Only the latter works in bash (as intended)..

But anyway, I wouldn't even use a for loop for this but instead just define a function and use it with find and GNU parallel. Also, why are you aligning the reads separately? Surely it would make more sense to align read pairs properly in the same runs?

ADD REPLY • link 5.9 years ago by 5heikki 11k

score 0 · Answer 1 · 2019-01-15

This is overkill, but you might be interested in my bash code for aligning/remapping: (You'll mainly want to look at Line 95 onward, everything before that is just picking up commandline args etc.)

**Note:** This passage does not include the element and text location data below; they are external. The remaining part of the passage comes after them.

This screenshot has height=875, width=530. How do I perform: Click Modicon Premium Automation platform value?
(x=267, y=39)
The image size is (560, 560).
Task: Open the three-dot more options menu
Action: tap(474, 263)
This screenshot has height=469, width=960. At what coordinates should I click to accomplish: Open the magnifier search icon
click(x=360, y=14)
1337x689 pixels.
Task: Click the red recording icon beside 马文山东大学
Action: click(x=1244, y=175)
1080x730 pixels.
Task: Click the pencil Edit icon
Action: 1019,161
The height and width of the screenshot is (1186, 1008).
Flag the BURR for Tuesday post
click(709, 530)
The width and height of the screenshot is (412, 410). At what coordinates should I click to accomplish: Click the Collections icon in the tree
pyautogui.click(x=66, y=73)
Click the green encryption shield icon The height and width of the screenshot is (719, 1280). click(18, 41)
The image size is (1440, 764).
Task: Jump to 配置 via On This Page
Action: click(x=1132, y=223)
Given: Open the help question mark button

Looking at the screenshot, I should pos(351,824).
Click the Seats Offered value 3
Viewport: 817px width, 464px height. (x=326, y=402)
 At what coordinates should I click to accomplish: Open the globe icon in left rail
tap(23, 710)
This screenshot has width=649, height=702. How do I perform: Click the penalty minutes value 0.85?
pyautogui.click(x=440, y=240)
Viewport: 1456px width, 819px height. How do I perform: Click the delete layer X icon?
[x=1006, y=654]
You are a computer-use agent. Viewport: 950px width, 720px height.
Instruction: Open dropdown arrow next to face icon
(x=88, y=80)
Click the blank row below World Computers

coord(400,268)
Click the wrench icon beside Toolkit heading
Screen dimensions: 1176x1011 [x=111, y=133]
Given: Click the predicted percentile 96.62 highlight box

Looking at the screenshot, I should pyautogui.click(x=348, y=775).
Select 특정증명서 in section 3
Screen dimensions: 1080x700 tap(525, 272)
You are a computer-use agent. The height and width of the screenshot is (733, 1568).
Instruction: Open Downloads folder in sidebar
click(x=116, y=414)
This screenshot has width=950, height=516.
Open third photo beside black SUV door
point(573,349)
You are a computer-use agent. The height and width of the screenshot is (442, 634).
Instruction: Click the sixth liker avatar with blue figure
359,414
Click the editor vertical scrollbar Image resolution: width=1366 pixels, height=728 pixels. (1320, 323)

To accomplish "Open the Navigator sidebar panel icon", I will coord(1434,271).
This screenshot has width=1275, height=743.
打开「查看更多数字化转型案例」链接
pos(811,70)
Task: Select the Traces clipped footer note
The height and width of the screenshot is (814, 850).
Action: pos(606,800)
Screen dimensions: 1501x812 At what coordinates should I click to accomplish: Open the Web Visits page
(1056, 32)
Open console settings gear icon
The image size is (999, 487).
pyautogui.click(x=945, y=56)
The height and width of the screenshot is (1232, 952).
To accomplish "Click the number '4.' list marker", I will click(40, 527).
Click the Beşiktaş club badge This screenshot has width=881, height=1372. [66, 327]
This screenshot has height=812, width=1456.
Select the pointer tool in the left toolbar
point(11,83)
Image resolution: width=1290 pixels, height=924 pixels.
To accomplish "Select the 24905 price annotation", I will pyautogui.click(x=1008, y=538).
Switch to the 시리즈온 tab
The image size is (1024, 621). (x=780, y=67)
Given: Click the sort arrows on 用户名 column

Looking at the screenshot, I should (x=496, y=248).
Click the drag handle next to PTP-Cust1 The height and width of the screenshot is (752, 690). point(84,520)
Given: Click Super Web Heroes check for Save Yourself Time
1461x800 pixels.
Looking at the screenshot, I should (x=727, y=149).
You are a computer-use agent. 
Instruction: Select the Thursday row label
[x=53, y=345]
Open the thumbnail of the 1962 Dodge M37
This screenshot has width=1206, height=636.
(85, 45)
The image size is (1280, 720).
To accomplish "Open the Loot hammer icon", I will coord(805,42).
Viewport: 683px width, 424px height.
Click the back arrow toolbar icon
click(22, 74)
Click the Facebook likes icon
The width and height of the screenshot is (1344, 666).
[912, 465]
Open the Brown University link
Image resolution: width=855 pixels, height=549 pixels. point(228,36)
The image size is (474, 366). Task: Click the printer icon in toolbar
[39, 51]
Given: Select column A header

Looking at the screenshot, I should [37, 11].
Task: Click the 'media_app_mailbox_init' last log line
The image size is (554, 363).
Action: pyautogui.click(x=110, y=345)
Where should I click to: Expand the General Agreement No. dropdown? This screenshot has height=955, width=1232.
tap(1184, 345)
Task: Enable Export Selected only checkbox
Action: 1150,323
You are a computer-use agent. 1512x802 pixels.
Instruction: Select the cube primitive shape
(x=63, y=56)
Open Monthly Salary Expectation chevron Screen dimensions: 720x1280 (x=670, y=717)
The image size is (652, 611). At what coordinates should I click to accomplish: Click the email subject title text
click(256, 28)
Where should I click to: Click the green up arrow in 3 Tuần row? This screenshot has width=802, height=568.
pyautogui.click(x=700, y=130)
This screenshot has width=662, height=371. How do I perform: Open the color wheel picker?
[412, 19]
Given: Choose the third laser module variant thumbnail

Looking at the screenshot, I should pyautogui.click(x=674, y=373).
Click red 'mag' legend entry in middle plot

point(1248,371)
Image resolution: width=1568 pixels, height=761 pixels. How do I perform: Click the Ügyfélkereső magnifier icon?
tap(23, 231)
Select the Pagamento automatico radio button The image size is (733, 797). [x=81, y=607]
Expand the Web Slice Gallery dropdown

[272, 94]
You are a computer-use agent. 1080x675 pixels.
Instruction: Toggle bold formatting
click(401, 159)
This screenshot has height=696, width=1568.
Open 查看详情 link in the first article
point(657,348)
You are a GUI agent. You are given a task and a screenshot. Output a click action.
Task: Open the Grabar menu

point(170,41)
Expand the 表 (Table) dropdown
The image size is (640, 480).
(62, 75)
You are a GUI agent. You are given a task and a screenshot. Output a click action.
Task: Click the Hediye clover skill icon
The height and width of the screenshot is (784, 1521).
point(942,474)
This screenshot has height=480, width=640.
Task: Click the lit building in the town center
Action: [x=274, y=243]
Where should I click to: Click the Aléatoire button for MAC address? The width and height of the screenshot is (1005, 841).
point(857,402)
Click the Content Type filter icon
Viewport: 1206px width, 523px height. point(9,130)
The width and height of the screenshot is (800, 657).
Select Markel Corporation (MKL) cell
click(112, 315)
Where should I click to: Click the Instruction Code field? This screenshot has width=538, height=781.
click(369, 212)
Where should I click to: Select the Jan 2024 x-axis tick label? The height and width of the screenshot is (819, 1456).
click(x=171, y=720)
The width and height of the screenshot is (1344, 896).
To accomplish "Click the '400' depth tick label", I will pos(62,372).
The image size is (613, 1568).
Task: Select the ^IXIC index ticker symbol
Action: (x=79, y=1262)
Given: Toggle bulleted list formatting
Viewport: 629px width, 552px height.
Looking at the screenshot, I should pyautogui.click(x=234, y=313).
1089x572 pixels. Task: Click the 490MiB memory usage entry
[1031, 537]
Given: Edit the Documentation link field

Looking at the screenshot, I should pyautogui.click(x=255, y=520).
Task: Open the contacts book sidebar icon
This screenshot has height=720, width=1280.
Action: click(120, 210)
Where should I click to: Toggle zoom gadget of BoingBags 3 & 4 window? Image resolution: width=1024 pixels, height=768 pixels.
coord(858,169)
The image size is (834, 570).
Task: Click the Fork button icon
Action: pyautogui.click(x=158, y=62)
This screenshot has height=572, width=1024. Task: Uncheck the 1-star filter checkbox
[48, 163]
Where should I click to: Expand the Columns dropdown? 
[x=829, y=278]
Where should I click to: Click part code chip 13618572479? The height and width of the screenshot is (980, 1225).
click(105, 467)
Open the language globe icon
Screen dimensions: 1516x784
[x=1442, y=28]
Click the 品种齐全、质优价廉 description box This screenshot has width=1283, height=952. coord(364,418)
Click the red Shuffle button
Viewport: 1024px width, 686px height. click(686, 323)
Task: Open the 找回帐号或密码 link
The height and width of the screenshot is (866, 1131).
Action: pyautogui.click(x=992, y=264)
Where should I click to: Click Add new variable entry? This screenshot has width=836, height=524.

With a little more bash magic, you can loop your files and pass the relevant paths as arguments:

paste -- "READS1.txt" "READS2.txt" |
while IFS=$'\t' read -r reads1 reads2; do
 bash align_and_remap.sh -r /path/to/reference.fasta -1 "$reads1" -2 "$reads2" -o /path/to/outdir
done

*Disclaimer, this script is not well tested at all. Do some testing of you own before letting it loose on all your data. This is also based on an old setup with bwa aln where you had to provide each read file separately. That doesn't need to happen with bwa mem I believe.